The Little Sisters of the Poor Home for the Aged in Denver and the Little Sisters of the Poor Baltimore Inc., both nonprofit corporations, are plaintiffs in the suit, as well as “all others similarly situated.”
The sisters, who operate 30 homes for impoverished elderly persons in the United States, could face millions of dollars in IRS fines if they do not comply with government mandates requiring employee health coverage for sterilization and contraception, including some drugs that can cause early abortions.
Employers that fail to provide the required coverage face fines of $100 per employee per day. The sisters’ lawsuit is the latest in more than 70 legal challenges that have been filed against the mandate on behalf of more than 200 plaintiffs nationwide.
The Becket Fund for Religious Liberty filed the class-action suit in federal District Court in Denver on behalf of the sisters and their health-benefits provider, Christian Brothers Services and Christian Brothers Employee Benefits Trust.
The legal group said the IRS fines begin Jan. 1 unless the sisters hire an outside company to provide the objectionable coverage.
While the mandate has an exemption for religious employers, the Little Sisters of the Poor do not meet the narrow criteria to qualify for the exemption. The Becket Fund explained the reason is because, even though the Little Sisters of the Poor are a Catholic institution, they are not affiliated with a specific house of worship.
“The sisters should obviously be exempted as ‘religious employers,’ but the government has refused to expand its definition,” said Mark Rienzi, senior counsel for the Becket Fund.
“These women just want to take care of the elderly poor without being forced to violate the faith that animates their work,” Rienzi said “The money they collect should be used to care for the poor like it always has — and not to pay the IRS.”
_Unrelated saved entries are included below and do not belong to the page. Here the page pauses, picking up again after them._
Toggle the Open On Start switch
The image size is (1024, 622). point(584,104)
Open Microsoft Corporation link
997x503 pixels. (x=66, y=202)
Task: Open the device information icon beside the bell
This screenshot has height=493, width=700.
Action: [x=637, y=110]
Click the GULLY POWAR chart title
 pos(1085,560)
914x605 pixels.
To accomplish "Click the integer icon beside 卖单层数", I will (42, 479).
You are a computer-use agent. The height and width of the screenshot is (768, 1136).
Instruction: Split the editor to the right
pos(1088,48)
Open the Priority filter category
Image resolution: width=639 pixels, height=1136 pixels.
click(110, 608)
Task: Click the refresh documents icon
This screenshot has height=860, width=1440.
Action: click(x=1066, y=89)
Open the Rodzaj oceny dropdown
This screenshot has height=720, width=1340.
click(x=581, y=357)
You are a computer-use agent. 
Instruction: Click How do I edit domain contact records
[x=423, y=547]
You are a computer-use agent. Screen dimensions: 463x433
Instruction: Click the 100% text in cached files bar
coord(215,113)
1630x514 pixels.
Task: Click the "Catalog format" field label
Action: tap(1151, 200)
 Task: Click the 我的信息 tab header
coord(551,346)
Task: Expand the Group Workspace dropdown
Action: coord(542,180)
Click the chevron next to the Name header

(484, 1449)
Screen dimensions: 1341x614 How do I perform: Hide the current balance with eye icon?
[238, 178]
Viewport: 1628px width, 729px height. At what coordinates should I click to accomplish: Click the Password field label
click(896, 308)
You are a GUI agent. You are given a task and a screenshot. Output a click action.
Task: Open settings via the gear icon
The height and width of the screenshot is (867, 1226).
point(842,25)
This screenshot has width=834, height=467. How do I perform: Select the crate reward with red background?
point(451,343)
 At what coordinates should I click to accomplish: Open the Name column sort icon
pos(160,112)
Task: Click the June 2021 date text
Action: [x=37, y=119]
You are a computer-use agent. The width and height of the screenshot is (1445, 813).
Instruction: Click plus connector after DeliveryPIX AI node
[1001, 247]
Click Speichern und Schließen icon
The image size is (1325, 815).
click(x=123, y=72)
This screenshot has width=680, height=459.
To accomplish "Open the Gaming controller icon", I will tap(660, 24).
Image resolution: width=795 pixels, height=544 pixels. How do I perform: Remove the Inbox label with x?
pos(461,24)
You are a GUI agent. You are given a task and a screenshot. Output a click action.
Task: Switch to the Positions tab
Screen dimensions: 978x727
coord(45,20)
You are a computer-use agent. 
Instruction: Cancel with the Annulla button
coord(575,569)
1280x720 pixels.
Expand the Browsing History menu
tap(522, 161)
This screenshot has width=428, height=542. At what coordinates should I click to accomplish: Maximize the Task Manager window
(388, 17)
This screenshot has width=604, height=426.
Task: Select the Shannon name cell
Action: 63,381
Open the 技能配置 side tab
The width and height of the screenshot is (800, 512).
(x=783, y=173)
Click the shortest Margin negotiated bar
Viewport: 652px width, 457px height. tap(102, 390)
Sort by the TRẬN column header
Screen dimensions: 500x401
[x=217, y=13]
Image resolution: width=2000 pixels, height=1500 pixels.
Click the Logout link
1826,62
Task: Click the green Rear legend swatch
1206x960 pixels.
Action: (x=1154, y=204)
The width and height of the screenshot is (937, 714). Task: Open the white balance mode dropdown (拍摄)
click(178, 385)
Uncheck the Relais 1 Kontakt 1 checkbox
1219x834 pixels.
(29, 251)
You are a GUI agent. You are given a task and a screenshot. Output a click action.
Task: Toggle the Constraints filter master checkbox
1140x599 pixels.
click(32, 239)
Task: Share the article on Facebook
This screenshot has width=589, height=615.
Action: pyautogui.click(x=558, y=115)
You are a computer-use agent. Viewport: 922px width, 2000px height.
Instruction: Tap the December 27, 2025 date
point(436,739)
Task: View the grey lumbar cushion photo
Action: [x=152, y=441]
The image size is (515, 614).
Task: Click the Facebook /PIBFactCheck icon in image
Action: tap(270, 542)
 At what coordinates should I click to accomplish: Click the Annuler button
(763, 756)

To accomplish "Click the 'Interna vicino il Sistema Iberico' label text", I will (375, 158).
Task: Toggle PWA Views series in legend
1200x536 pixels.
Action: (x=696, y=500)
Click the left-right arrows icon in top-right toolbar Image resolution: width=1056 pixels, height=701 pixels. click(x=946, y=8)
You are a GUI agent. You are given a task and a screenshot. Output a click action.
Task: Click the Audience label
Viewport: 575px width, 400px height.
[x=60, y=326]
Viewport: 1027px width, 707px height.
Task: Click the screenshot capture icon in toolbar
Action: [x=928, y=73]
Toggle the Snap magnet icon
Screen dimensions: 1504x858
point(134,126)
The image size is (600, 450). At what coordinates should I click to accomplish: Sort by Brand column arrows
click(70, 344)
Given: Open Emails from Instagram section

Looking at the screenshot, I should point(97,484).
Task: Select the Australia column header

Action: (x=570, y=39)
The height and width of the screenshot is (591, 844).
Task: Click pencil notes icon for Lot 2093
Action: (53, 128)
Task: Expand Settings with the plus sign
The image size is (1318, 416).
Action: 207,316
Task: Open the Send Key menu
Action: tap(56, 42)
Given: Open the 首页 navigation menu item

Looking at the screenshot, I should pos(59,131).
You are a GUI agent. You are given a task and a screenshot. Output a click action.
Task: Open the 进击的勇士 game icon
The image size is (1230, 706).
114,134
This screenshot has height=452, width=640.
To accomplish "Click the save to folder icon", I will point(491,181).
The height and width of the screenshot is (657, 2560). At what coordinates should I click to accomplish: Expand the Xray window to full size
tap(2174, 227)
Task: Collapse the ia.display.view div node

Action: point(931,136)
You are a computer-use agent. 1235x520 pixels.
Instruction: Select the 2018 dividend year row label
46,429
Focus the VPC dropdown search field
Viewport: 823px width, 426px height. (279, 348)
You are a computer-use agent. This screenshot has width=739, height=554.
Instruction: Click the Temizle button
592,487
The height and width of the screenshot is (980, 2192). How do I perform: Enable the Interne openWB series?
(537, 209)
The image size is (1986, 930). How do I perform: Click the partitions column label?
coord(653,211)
The Becket Fund says this is the first class-action suit concerning the mandate, and it will represent hundreds of Catholic nonprofit ministries with similar beliefs. The lawsuit is also the first to represent benefits providers who cannot comply with the mandate in good conscience.
The lawsuit cites the anomaly of the government’s refusal to grant an exemption to Catholic groups, despite other nonreligious exemptions granted to thousands of other plans affected by the 2010 health-care legislation.
Members of the affected class face a “stark choice,” and they “must either abandon their Catholic beliefs” or be “punished by the government with an array of fines and penalties unless and until they comply,” the suit states.
It argues that the mandate violates the federal Religious Freedom Restoration Act, since “the threat of such penalties imposes a substantial burden on the class members’ religious exercise.”